There are clam rolls (go for the whole-bellied variety), deep-fried, nutty, crunchy outside. Classic "stuffies" are fat quahog clams chopped up with peppers and bread crumbs, the mixture packed into the two shells the clam came in and baked. And there are clam cakes, tasty fritters known best for their near- absence of clams.
But Little Rhody most clearly asserts its culinary individuality in its signature chowder (pronounced "chowda" in these parts). Where Manhattan clam chowder is tomato-based and the Boston version uses cream, Rhode Island chowder uses neither. No masking the briny central ingredient here. A simple version follows.
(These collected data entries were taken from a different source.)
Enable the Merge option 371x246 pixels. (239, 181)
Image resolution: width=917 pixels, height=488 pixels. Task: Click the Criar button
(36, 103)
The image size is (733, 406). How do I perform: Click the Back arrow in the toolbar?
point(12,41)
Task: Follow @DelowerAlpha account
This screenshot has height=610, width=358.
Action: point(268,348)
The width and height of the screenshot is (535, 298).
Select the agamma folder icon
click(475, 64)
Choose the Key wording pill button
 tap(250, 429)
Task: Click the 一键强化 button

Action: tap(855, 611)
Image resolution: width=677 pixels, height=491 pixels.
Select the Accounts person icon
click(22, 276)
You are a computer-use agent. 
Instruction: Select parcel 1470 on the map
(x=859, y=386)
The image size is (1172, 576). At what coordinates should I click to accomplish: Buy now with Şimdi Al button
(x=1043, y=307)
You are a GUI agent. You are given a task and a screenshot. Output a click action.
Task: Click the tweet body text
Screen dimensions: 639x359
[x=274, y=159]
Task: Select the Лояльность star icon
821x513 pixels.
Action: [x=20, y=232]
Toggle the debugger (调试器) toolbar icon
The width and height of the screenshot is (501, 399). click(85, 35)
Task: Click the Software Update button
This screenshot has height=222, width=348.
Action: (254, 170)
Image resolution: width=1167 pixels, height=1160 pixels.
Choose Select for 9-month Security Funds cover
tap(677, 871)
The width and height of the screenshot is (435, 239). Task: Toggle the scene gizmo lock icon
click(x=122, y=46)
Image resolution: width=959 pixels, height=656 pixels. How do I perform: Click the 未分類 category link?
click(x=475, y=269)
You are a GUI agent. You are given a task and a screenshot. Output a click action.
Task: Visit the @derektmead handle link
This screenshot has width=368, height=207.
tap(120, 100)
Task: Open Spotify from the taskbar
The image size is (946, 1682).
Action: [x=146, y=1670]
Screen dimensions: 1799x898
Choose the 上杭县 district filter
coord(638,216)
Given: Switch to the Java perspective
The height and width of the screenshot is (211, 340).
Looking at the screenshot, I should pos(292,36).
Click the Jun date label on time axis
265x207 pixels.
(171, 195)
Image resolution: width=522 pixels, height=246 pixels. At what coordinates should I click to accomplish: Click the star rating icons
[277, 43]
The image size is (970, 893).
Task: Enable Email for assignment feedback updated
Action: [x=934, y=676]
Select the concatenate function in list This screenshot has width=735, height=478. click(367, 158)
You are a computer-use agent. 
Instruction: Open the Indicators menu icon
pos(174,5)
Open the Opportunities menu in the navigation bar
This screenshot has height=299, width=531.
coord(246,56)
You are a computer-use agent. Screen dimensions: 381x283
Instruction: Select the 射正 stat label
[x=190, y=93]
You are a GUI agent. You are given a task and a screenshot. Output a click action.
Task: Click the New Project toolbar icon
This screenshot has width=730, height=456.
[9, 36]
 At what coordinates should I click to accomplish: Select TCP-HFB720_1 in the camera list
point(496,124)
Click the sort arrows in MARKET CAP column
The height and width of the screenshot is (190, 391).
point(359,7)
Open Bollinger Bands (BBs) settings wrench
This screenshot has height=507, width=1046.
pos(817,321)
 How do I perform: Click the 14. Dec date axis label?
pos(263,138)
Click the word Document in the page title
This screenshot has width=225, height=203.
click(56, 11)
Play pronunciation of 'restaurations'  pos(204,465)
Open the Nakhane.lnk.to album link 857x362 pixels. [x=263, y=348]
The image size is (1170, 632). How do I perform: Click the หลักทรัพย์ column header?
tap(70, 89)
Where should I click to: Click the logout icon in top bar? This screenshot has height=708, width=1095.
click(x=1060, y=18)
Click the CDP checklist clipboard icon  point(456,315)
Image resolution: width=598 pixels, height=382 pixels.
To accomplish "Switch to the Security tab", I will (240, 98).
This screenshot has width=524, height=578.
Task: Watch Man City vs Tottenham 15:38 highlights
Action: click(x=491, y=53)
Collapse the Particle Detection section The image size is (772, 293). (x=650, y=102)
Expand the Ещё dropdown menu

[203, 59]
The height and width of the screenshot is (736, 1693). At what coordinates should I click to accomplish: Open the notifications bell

Rhode Island Clear Clam Chowder
Serves 4

24 Cherrystone clams
2 strips thick bacon, diced
1 medium onion, peeled and chopped
2 medium potatoes, any type, peeled and diced
2 stalks of celery, diced
Salt & freshly ground pepper to taste
3 springs of fresh thyme, leaves removed and chopped (if large)
1 dried bay leaf
Pinch of crushed fennel seeds

1 tablespoon parsley, chopped

1. Scrub the clams under running cold water. Put them in a large saucepan with and pour in enough cold water to almost cover. (Bottled clam juice can be substituted for the water.) Bring to a gentle boil and cook until the clams start to open , about 8 minutes. Remove each clam as it opens and set aside in a bowl. Discard any clams that haven't opened after 12 minutes.
2. Strain the broth through cheesecloth or a fine mesh screen. Reserve.
3. Remove the clams from their shells, rinse, and chop. Set aside.
4. Fry the bacon in the same saucepan. Add the onion and cook until it is soft, not brown. Add the clams and the reserved broth.
5. Add the potatoes. Season with salt and pepper. Add the celery. Cook until the potatoes are tender, but not mushy.
5. Add the bay leaf, fennel
seeds, and parsley. Serve.

Notes: For a little kick, stir in a quarter-teaspoon of hot pepper flakes at the end. The chowder is often served with a small pitcher of whole milk on the side, to be added to the bowl, if desired.